More specifically, the invention aims to distinguish between periods of non-adherence and periods of missing data in a time series of paired injection and glucose data. This is done by constructing a model of the dose response using periods where adherence is known (i.e. where data points are available) and calculating the probability of a new missing injection data point being due to non-adherence or due to a truly missing injection data point, from looking at the corresponding glucose data.
An advantage of this solution is that it enables a more stable and accurate dose guidance in a setup where insulin pen connectivity is used. By calculating the probability of adherence during periods of missing data from the connected pen, dose guidance which otherwise would have been delayed can be provided as soon as connectivity is restored.

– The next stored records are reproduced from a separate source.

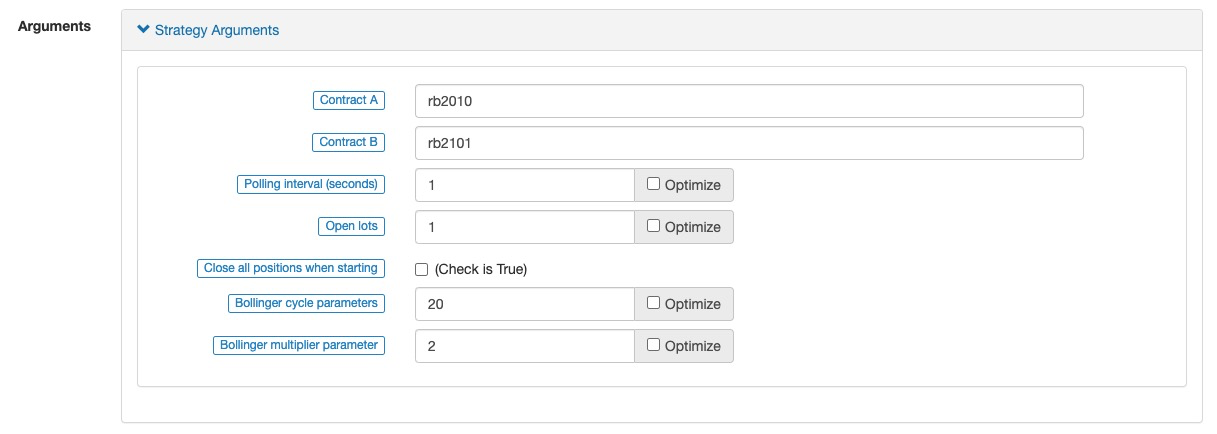Click the Bollinger cycle parameters field
Viewport: 1217px width, 434px height.
click(x=524, y=304)
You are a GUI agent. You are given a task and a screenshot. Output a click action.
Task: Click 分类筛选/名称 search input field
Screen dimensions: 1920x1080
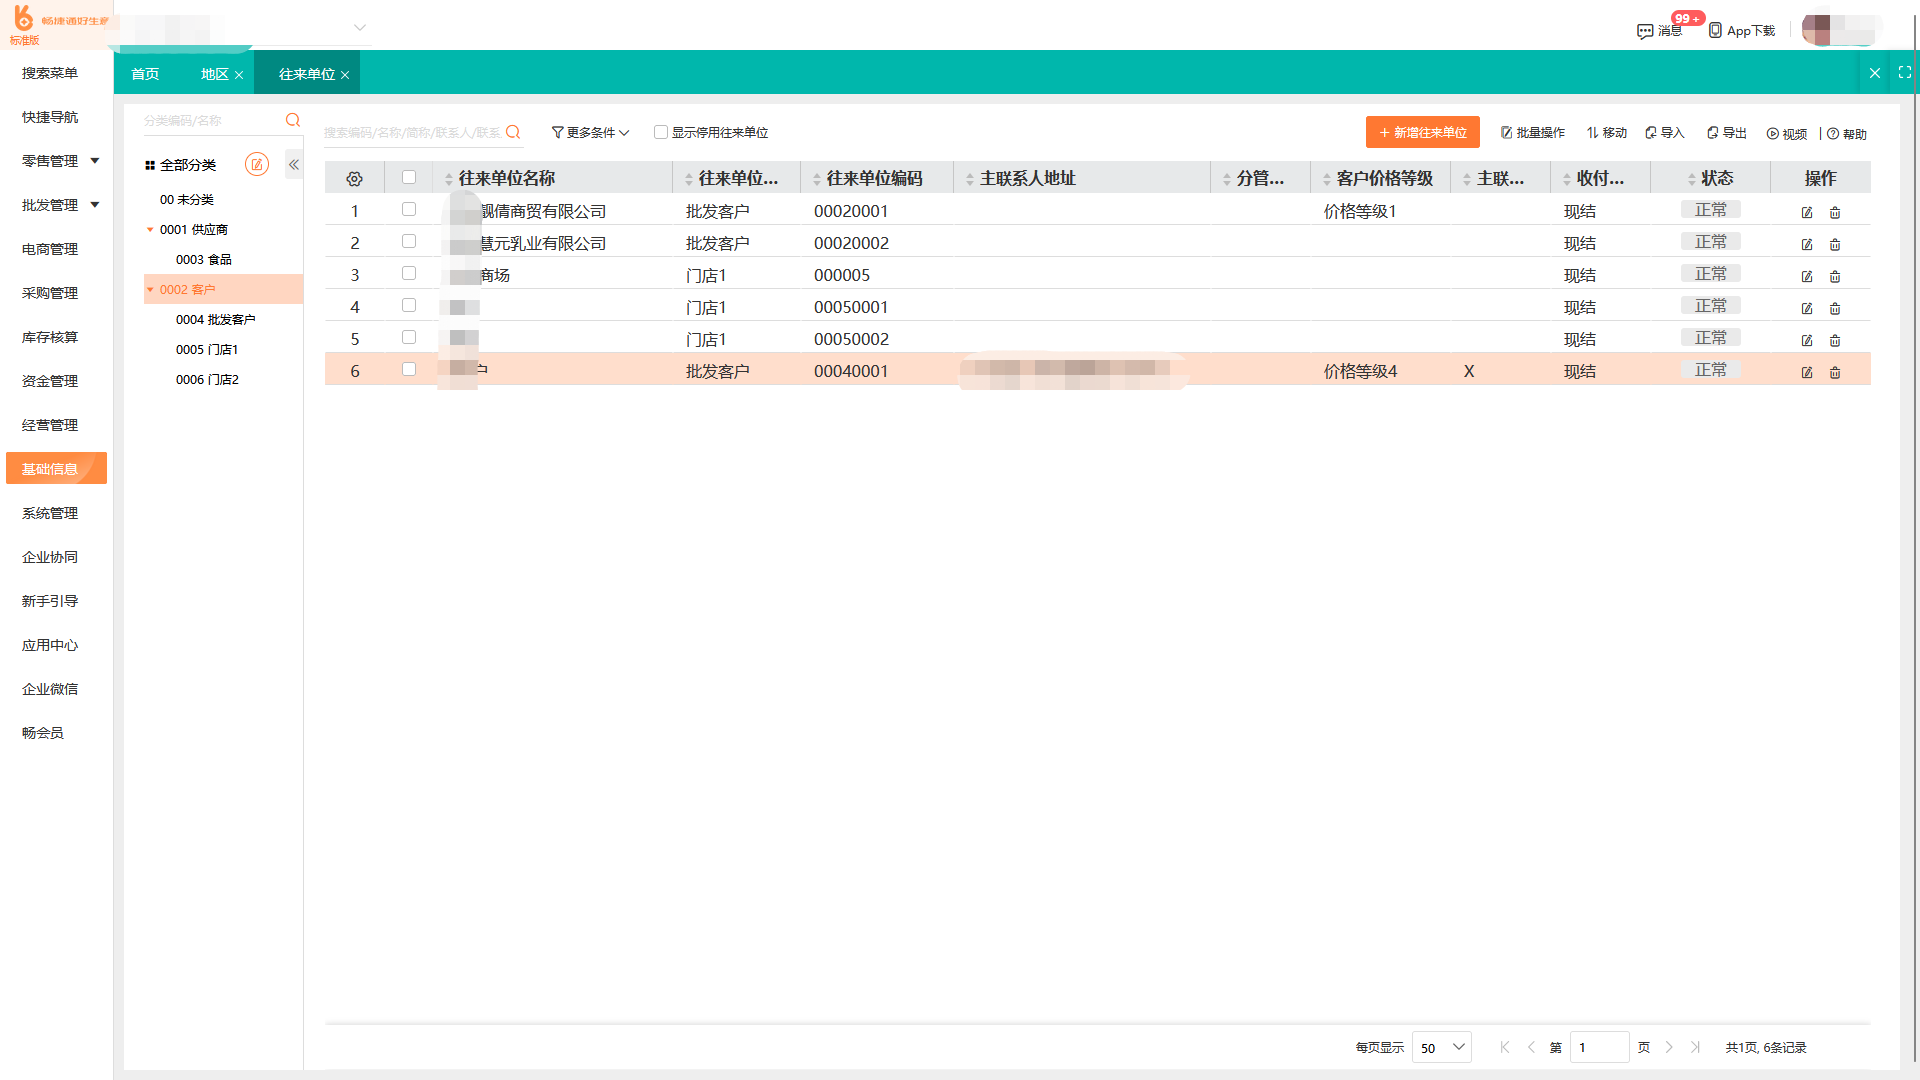pos(204,120)
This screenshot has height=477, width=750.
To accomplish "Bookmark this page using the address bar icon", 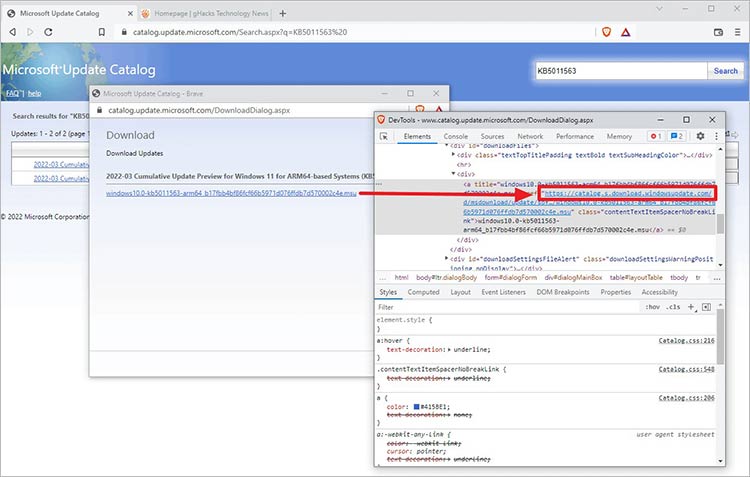I will pyautogui.click(x=101, y=32).
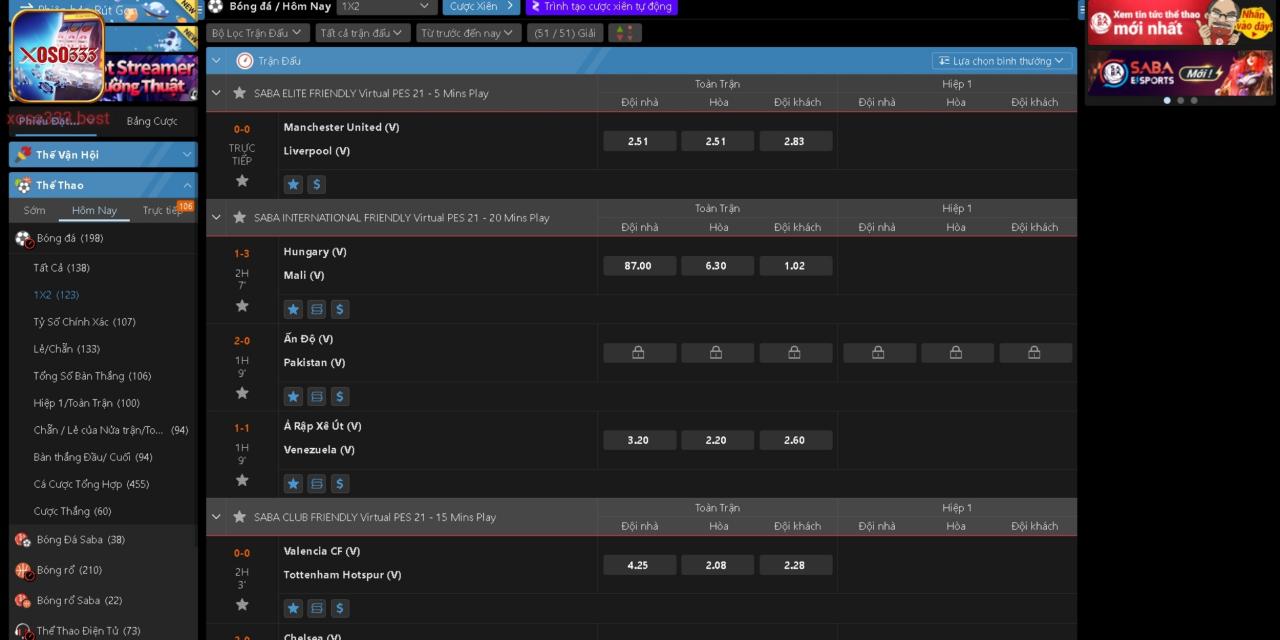Favorite the Manchester United vs Liverpool match
The image size is (1280, 640).
tap(242, 181)
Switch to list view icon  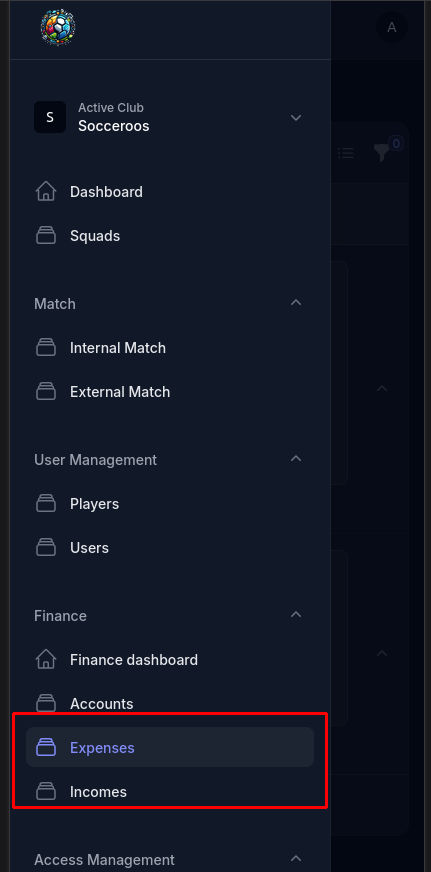(346, 153)
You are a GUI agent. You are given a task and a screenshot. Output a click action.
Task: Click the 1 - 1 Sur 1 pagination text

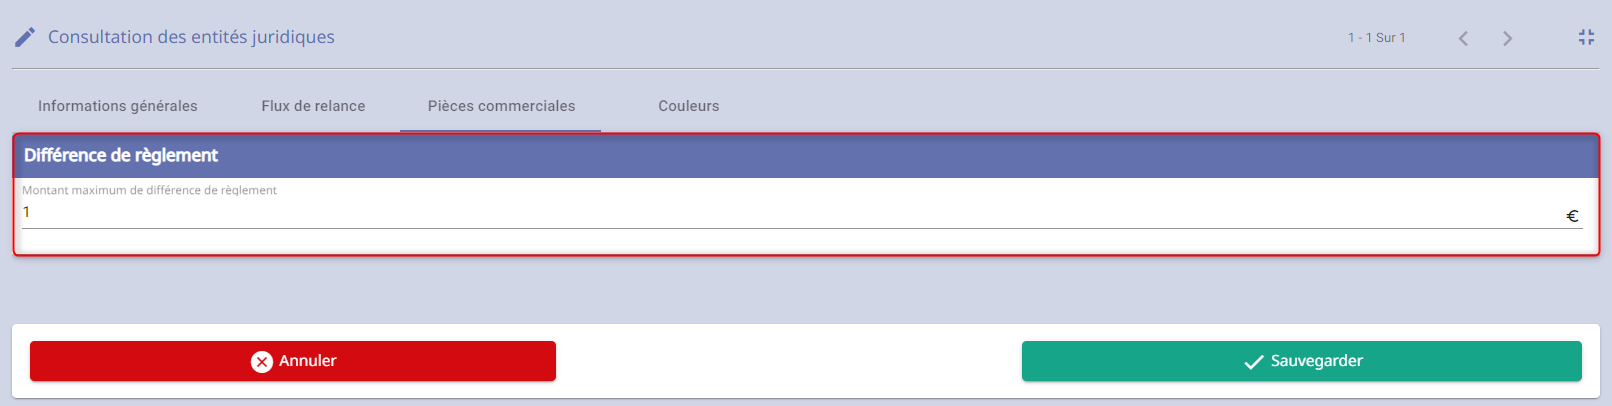pos(1376,38)
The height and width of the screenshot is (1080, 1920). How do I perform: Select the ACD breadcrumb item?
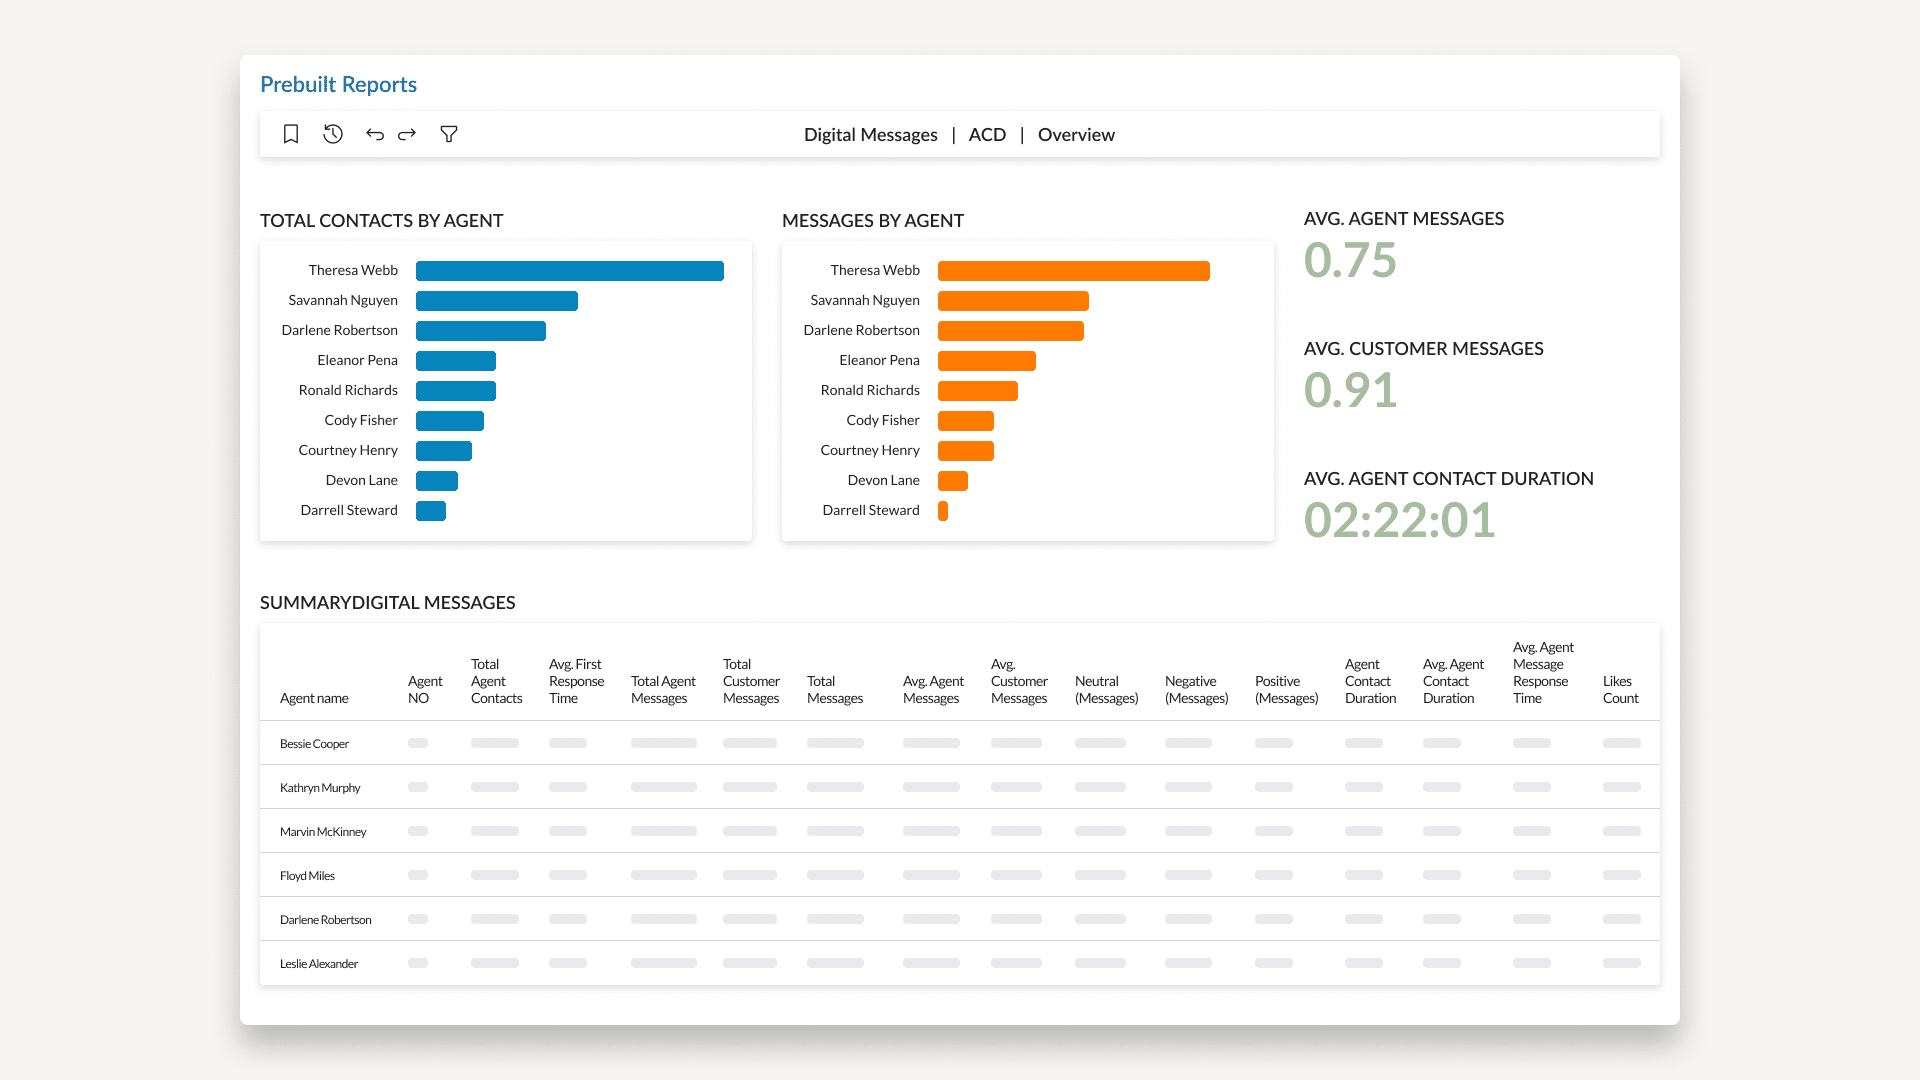[x=987, y=135]
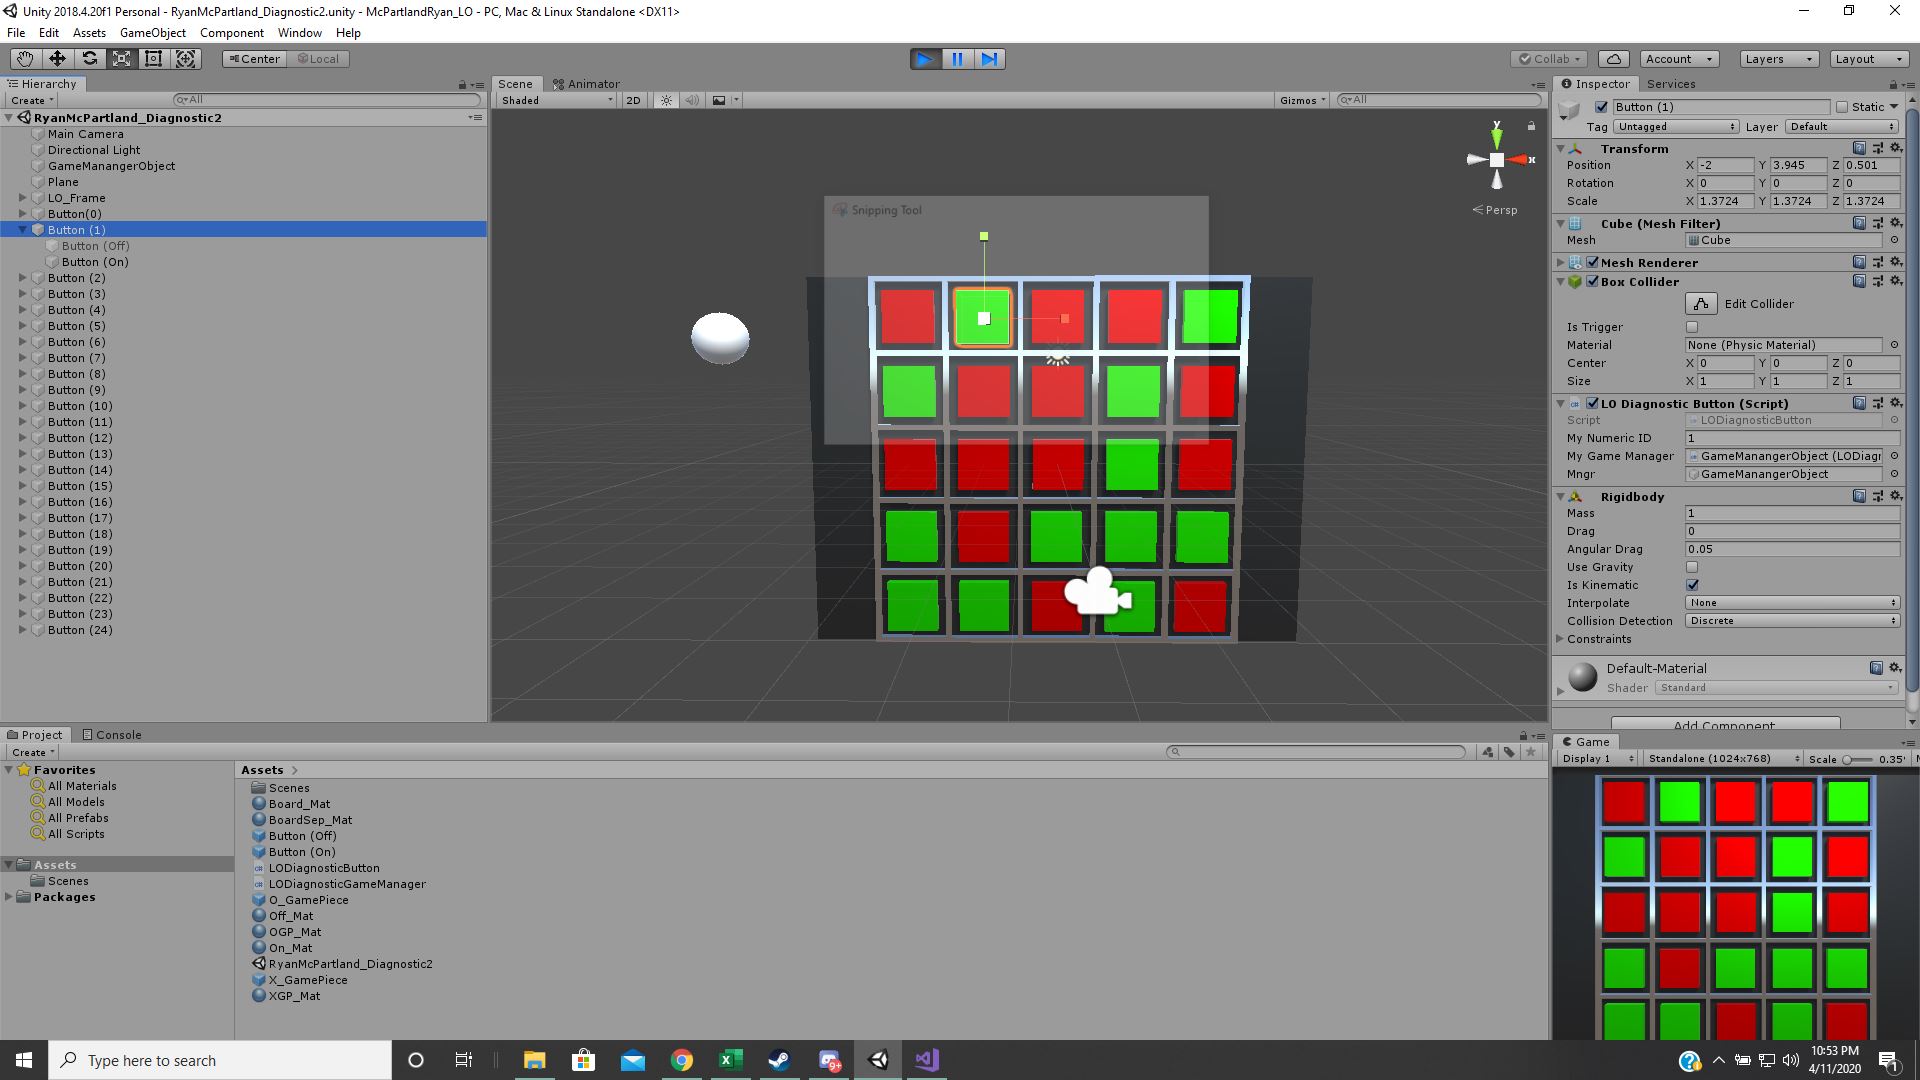Select the Scale tool icon

(121, 59)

More specifically, an exemplary diabetes management system adapted to determine adherence for a subject in treatment according to a basal insulin regimen is provided. The system is adapted to receive (a) regimen data setting out a current dose size and a prescribed injection periodicity, (b) a plurality of fasting blood glucose (FBG) measurements of the subject taken over a time course thereby establishing a FBG history (FBGH), each respective glucose measurement in the plurality of glucose measurements comprising (i) a FBG value, and (ii) a corresponding FBG timestamp, and (c) a plurality of insulin injection data sets during all or a portion of the time course thereby establishing an insulin injection history (IH), each injection data set comprising (i) an injection amount, and (ii) an injection timestamp representing when in the time course the injection occurred.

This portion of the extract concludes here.